Saved entries:

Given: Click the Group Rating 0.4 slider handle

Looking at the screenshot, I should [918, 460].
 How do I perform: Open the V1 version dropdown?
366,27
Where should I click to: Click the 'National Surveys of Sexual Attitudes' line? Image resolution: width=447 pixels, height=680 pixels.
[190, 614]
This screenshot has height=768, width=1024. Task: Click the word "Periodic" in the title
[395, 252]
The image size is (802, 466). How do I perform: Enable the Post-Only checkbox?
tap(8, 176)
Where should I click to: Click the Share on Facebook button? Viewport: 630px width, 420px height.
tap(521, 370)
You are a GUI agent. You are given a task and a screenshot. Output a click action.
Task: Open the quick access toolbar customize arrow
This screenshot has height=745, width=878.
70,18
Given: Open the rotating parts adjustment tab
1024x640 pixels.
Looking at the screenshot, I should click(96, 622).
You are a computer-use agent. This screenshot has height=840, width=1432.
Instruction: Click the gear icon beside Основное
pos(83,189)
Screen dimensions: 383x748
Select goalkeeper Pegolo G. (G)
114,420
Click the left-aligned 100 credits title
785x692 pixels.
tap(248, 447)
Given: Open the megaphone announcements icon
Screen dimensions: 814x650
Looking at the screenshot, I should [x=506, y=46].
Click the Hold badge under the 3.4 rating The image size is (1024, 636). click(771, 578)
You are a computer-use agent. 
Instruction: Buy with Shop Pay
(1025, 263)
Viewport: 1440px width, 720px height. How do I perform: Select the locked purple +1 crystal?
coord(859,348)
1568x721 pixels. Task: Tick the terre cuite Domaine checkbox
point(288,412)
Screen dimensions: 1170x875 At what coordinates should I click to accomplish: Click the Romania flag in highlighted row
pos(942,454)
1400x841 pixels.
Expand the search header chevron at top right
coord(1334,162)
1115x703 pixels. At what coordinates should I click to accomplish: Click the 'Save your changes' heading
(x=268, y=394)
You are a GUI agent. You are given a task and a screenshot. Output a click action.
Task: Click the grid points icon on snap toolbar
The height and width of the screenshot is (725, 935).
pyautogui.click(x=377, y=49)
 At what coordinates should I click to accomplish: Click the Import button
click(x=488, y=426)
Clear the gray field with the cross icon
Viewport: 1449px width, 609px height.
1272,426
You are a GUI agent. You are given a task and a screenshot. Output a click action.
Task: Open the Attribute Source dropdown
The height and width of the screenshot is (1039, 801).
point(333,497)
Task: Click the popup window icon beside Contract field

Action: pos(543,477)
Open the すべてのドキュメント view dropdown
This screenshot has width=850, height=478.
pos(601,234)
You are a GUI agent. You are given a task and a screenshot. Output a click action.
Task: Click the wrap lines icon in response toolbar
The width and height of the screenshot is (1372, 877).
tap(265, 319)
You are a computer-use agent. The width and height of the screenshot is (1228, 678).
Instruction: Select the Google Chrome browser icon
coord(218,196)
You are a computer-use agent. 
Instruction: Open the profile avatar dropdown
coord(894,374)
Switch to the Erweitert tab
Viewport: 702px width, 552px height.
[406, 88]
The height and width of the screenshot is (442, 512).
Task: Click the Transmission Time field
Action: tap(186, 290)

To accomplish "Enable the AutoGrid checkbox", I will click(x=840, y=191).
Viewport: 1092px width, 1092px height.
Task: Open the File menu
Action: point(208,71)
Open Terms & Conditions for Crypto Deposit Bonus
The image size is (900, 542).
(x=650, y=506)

**Prompt:** The answer should be an exact copy of the data.

**Expected answer:**
Given: Click the Group Rating 0.4 slider handle

Looking at the screenshot, I should [918, 460].
 How do I perform: Open the V1 version dropdown?
366,27
Where should I click to: Click the 'National Surveys of Sexual Attitudes' line? Image resolution: width=447 pixels, height=680 pixels.
[190, 614]
This screenshot has height=768, width=1024. Task: Click the word "Periodic" in the title
[395, 252]
The image size is (802, 466). How do I perform: Enable the Post-Only checkbox?
tap(8, 176)
Where should I click to: Click the Share on Facebook button? Viewport: 630px width, 420px height.
tap(521, 370)
You are a GUI agent. You are given a task and a screenshot. Output a click action.
Task: Open the quick access toolbar customize arrow
This screenshot has height=745, width=878.
70,18
Given: Open the rotating parts adjustment tab
1024x640 pixels.
Looking at the screenshot, I should click(96, 622).
You are a computer-use agent. This screenshot has height=840, width=1432.
Instruction: Click the gear icon beside Основное
pos(83,189)
Screen dimensions: 383x748
Select goalkeeper Pegolo G. (G)
114,420
Click the left-aligned 100 credits title
785x692 pixels.
tap(248, 447)
Given: Open the megaphone announcements icon
Screen dimensions: 814x650
Looking at the screenshot, I should [x=506, y=46].
Click the Hold badge under the 3.4 rating The image size is (1024, 636). click(771, 578)
You are a computer-use agent. 
Instruction: Buy with Shop Pay
(1025, 263)
Viewport: 1440px width, 720px height. How do I perform: Select the locked purple +1 crystal?
coord(859,348)
1568x721 pixels. Task: Tick the terre cuite Domaine checkbox
point(288,412)
Screen dimensions: 1170x875 At what coordinates should I click to accomplish: Click the Romania flag in highlighted row
pos(942,454)
1400x841 pixels.
Expand the search header chevron at top right
coord(1334,162)
1115x703 pixels. At what coordinates should I click to accomplish: Click the 'Save your changes' heading
(x=268, y=394)
You are a GUI agent. You are given a task and a screenshot. Output a click action.
Task: Click the grid points icon on snap toolbar
The height and width of the screenshot is (725, 935).
pyautogui.click(x=377, y=49)
 At what coordinates should I click to accomplish: Click the Import button
click(x=488, y=426)
Clear the gray field with the cross icon
Viewport: 1449px width, 609px height.
1272,426
You are a GUI agent. You are given a task and a screenshot. Output a click action.
Task: Open the Attribute Source dropdown
The height and width of the screenshot is (1039, 801).
point(333,497)
Task: Click the popup window icon beside Contract field

Action: pos(543,477)
Open the すべてのドキュメント view dropdown
This screenshot has width=850, height=478.
pos(601,234)
You are a GUI agent. You are given a task and a screenshot. Output a click action.
Task: Click the wrap lines icon in response toolbar
The width and height of the screenshot is (1372, 877).
tap(265, 319)
You are a computer-use agent. The width and height of the screenshot is (1228, 678).
Instruction: Select the Google Chrome browser icon
coord(218,196)
You are a computer-use agent. 
Instruction: Open the profile avatar dropdown
coord(894,374)
Switch to the Erweitert tab
Viewport: 702px width, 552px height.
[406, 88]
The height and width of the screenshot is (442, 512).
Task: Click the Transmission Time field
Action: tap(186, 290)

To accomplish "Enable the AutoGrid checkbox", I will click(x=840, y=191).
Viewport: 1092px width, 1092px height.
Task: Open the File menu
Action: point(208,71)
Open Terms & Conditions for Crypto Deposit Bonus
The image size is (900, 542).
(x=650, y=506)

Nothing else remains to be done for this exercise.